## Text under study
* * * * *

All the same, these comments (reported in the Guardian) seem a bit late.

The Guardian:

The European Commission president, Ursula von der Leyen, has called on Europe to reassess its diplomatic and economic relations with China before a visit to Beijing next week with the French president, Emmanuel Macron.

Europe needed to have “a clear-eyed picture on what the risks are”, she said in a wide-ranging speech in Brussels, noting that EU-China relations had become “more distant and more difficult” in recent years as China moved into “a new era of security and control” and ramped up “policies of disinformation and economic and trade coercion”.

Von der Leyen and Macron are expected to meet the Chinese president, Xi Jinping, in Beijing on Wednesday, after the French president invited her to join a trip in order to present a united European front.

Still, better late than never.

Then again:

But to preserve Europe’s economic interests — €1.9bn (£1.68bn) a day in goods trade — Von der Leyen said it was not in the continent’s interest to decouple from China. “Our relations are not black or white — and our response cannot be either. This is why we need to focus on de-risking — not de-coupling.”

Ah.

* * * * *

## Entries provided

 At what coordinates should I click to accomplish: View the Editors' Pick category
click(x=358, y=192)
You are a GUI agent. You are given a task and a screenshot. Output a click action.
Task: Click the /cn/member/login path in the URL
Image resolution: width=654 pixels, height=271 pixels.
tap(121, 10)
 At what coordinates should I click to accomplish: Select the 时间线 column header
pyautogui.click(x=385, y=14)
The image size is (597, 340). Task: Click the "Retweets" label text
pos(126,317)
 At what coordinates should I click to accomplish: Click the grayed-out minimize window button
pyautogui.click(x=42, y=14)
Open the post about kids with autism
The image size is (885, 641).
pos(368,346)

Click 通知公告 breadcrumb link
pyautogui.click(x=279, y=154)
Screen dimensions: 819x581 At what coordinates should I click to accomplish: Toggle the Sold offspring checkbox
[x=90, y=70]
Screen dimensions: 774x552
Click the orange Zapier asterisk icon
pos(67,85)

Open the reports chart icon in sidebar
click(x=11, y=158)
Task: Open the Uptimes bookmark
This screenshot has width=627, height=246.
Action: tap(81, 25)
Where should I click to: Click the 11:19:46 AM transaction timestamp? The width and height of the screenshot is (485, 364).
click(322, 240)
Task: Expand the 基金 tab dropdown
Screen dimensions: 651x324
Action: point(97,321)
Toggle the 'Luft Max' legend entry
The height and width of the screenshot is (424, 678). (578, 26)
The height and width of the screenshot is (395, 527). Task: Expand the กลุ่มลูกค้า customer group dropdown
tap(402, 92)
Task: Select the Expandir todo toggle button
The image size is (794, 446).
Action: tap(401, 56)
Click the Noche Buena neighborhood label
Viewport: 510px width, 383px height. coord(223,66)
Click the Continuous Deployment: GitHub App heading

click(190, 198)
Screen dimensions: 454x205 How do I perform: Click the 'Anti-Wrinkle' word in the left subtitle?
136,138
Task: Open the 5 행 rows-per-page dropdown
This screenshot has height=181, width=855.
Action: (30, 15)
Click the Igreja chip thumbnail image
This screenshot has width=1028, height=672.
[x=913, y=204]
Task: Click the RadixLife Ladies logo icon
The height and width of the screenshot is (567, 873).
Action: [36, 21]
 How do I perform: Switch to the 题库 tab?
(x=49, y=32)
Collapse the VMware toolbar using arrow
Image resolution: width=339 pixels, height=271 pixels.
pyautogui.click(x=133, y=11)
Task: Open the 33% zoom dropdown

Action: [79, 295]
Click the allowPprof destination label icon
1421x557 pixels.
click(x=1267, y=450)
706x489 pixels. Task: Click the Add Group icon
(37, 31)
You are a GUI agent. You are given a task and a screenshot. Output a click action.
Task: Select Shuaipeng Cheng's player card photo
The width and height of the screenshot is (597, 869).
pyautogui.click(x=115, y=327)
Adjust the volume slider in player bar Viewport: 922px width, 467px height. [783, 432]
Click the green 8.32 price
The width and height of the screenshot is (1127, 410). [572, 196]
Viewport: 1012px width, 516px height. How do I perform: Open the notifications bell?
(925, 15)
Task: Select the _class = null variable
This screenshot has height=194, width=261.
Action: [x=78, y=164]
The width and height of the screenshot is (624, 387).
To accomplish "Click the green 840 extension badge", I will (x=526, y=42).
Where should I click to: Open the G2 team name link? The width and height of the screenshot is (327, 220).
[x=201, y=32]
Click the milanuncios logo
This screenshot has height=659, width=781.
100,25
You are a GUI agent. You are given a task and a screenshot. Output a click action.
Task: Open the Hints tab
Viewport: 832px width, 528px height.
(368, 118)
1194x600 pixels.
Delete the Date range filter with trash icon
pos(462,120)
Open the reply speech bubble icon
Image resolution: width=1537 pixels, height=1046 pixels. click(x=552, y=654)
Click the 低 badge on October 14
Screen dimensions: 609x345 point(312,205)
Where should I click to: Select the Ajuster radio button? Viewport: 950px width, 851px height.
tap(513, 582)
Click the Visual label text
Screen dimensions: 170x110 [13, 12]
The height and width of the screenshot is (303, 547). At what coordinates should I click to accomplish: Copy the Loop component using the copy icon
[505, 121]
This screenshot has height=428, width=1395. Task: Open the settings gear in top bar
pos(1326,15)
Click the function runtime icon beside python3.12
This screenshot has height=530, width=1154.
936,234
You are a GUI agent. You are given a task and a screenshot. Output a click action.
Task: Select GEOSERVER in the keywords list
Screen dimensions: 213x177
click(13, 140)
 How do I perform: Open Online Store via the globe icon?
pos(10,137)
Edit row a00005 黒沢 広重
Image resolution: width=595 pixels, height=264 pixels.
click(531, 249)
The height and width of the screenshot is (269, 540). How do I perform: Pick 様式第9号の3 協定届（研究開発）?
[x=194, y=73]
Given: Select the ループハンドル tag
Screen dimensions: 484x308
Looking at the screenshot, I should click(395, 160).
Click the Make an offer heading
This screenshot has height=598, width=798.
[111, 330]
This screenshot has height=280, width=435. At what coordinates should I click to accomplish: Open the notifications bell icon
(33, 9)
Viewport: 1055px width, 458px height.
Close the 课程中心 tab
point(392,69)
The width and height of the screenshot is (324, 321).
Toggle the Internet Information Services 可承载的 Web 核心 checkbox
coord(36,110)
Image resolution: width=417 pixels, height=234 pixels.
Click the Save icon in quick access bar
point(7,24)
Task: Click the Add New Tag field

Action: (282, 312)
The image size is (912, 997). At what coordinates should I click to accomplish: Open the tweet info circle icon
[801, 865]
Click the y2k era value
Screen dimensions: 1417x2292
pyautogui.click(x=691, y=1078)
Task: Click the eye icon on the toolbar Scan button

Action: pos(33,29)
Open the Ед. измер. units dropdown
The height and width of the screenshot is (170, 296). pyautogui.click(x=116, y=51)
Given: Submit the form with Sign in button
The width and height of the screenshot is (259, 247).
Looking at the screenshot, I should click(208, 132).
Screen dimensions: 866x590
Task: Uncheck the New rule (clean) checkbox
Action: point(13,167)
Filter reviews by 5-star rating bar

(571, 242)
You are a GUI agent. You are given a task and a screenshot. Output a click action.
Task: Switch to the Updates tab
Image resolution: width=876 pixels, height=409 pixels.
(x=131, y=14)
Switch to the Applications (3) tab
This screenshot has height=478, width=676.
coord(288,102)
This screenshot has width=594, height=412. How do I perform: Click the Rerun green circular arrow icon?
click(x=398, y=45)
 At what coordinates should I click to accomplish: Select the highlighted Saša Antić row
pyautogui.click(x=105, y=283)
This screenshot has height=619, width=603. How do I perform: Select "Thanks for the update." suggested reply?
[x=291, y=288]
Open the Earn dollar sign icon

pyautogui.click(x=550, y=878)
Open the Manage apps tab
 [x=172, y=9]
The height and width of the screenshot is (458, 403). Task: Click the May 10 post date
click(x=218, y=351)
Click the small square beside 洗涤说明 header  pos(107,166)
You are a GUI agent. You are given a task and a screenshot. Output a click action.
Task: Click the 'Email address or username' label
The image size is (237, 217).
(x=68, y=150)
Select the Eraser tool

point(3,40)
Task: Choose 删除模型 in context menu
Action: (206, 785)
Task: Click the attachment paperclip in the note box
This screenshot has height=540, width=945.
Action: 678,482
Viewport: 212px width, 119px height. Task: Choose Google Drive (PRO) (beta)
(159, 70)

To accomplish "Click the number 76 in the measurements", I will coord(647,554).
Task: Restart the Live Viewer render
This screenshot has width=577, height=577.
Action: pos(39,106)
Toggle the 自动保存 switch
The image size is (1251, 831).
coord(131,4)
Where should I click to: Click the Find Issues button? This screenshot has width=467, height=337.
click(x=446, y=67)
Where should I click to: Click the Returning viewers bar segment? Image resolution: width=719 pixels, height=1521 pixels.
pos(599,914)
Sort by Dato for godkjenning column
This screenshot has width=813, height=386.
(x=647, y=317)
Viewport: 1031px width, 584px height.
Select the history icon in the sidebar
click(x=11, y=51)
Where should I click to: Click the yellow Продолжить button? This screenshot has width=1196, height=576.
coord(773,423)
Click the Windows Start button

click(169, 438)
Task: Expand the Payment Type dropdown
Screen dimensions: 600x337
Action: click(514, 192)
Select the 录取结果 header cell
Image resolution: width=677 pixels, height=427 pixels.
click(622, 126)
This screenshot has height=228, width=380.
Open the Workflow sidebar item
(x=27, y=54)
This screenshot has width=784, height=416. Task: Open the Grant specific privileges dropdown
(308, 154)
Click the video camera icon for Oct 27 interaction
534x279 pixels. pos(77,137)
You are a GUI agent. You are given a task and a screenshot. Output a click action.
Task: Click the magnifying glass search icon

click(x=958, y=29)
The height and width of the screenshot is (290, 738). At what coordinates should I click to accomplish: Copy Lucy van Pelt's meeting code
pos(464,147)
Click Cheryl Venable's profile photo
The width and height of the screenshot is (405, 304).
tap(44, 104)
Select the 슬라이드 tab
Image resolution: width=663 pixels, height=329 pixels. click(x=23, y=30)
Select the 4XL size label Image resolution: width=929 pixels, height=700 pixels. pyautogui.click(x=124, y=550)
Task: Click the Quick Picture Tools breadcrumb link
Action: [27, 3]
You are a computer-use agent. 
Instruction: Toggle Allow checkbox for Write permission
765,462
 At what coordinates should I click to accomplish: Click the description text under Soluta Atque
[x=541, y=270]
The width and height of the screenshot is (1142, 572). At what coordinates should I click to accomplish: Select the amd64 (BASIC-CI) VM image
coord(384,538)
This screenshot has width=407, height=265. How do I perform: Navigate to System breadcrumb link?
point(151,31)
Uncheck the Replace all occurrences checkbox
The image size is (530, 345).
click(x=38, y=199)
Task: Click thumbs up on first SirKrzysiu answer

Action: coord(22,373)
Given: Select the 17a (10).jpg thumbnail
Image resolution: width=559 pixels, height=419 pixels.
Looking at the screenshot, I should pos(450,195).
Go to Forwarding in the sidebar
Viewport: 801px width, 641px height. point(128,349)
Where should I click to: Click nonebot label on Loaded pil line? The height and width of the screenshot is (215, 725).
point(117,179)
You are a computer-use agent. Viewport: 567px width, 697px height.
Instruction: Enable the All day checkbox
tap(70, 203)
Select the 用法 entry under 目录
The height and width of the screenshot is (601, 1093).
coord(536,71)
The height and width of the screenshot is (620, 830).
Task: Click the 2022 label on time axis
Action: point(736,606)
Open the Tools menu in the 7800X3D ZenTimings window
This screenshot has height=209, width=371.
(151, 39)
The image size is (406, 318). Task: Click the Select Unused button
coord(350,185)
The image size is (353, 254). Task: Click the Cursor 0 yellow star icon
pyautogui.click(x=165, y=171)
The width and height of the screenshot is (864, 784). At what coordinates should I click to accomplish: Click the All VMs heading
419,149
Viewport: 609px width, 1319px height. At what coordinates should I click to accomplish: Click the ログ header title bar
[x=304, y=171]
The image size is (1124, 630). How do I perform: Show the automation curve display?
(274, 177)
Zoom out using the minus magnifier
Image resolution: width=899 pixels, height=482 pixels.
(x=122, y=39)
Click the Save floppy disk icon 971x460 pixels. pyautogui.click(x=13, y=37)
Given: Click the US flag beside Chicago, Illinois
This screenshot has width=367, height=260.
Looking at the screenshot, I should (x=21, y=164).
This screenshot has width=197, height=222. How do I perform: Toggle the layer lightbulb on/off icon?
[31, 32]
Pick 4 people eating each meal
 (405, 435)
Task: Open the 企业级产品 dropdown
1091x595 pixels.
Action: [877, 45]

* * * * *

## Required actions
A. In the text on EU-China relations, where and on what day are Von der Leyen and Macron expected to meet Xi Jinping?
B. Repeat everything in the text on EU-China relations from "All the same, these" down to "president, Emmanuel Macron.".
The records above are separate material and have no connection to the text on EU-China relations.

## Task responses
A. In Beijing, on Wednesday.

B.
All the same, these comments (reported in the Guardian) seem a bit late.

The Guardian:

The European Commission president, Ursula von der Leyen, has called on Europe to reassess its diplomatic and economic relations with China before a visit to Beijing next week with the French president, Emmanuel Macron.